ACE inhibitors are another effective first-line treatment, reducing mortality, stroke, CHD, and total CVS. They are comparable to thiazides in terms of efficacy but have a lower quality of evidence supporting their use. ACE inhibitors also show a slight reduction in stroke when compared directly with thiazides.
Calcium channel blockers reduce stroke and total CVS but do not significantly impact mortality or CHD. They are less effective than thiazides in reducing heart failure but are associated with fewer withdrawals due to adverse effects.
Beta-blockers reduce stroke and total CVS but do not significantly impact mortality or CHD. They are less effective than thiazides and are associated with a higher rate of withdrawals due to adverse effects.
There is limited evidence for the efficacy of alpha-blockers and angiotensin II receptor blockers (ARBs) as first-line treatments due to a lack of randomized controlled trials (RCTs). However, alpha-blockers may reduce total cardiovascular events and heart failure when compared to thiazides.
Dual combination therapy, using two antihypertensive drugs at low-to-standard doses, is more effective in reducing systolic blood pressure (SBP) and improving blood pressure control compared to monotherapy. This approach does not significantly increase withdrawals due to adverse events, making it a viable option for initial treatment.
In adults aged 60 years or older, antihypertensive drug treatment, primarily with thiazides, reduces all-cause mortality, cardiovascular morbidity and mortality, cerebrovascular morbidity and mortality, and CHD morbidity and mortality. The benefits are more pronounced in the 60-79 age group compared to those 80 years or older.

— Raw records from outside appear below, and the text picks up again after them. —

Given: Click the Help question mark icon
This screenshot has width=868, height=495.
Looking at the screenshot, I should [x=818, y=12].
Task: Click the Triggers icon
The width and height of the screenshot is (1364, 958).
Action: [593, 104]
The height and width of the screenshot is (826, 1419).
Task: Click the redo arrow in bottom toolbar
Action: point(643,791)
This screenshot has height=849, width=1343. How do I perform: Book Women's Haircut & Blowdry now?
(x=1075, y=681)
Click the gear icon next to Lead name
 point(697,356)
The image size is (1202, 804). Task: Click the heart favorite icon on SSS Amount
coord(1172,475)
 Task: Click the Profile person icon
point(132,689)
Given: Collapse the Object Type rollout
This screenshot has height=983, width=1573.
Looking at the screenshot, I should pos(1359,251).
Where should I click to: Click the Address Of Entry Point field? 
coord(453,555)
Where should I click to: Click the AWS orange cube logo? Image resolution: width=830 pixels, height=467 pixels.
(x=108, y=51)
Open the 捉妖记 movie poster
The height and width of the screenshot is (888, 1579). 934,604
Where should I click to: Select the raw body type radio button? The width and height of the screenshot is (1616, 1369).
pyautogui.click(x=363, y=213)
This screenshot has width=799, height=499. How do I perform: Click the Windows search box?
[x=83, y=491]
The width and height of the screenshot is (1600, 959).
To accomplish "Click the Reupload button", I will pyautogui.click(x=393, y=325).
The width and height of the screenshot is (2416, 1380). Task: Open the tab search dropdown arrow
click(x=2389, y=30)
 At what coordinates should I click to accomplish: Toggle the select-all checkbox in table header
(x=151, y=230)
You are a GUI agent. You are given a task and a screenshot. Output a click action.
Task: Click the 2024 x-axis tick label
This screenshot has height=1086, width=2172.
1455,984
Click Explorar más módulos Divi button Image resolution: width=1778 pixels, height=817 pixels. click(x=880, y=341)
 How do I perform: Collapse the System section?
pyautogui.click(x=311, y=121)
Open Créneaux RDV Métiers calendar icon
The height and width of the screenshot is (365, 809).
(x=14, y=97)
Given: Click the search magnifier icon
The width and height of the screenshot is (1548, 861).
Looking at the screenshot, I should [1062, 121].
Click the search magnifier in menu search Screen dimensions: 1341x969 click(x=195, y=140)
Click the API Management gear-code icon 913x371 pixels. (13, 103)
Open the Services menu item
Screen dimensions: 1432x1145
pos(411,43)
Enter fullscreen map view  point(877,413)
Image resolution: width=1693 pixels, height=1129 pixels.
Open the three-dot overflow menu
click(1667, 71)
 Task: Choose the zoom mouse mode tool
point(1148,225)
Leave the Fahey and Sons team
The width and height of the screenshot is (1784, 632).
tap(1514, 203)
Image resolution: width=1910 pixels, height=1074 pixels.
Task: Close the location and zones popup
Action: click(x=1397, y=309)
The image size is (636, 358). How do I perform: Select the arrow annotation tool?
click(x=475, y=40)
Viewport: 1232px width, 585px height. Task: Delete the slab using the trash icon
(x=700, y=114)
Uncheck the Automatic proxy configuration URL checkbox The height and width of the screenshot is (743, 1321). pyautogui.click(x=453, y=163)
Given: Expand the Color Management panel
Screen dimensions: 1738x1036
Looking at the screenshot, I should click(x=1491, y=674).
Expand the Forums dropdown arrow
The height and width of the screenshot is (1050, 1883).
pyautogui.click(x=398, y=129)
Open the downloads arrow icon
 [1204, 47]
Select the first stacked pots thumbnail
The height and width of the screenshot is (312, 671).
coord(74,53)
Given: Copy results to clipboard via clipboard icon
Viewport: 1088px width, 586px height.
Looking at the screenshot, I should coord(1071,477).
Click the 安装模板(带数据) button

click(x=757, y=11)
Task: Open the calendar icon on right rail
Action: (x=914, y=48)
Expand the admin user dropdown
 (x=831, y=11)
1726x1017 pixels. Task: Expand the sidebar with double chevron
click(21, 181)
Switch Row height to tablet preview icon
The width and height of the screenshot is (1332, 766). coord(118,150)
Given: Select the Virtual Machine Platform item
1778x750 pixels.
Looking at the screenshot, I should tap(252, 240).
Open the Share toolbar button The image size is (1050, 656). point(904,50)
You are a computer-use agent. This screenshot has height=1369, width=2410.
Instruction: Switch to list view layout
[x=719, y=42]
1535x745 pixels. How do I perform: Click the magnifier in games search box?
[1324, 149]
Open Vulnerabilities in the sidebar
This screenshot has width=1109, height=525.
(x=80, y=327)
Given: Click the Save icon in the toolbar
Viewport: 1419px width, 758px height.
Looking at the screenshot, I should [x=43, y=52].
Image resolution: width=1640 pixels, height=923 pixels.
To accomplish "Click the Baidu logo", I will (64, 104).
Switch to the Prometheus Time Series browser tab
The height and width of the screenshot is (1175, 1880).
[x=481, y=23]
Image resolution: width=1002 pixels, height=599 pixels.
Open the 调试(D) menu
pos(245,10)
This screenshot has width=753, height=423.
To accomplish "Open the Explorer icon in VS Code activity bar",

New drug classes are being developed to address the limitations of current antihypertensive treatments. These include dual angiotensin II receptor-neprilysin inhibitors, soluble guanylate cyclase stimulators, and nonsteroidal dihydropyridine-based mineralocorticoid receptor antagonists. These emerging drugs aim to improve blood pressure control and reduce cardiovascular risks further.
Thiazide diuretics, ACE inhibitors, and calcium channel blockers are effective first-line treatments for hypertension, with thiazides showing the most robust evidence for reducing mortality and morbidity. Dual combination therapy offers an effective alternative to monotherapy, and new drug classes hold promise for future treatment options. For older adults, antihypertensive treatment significantly reduces mortality and cardiovascular events, particularly with thiazides. Continued research and development of new antihypertensive drugs are essential to improve treatment outcomes and address the global burden of hypertension.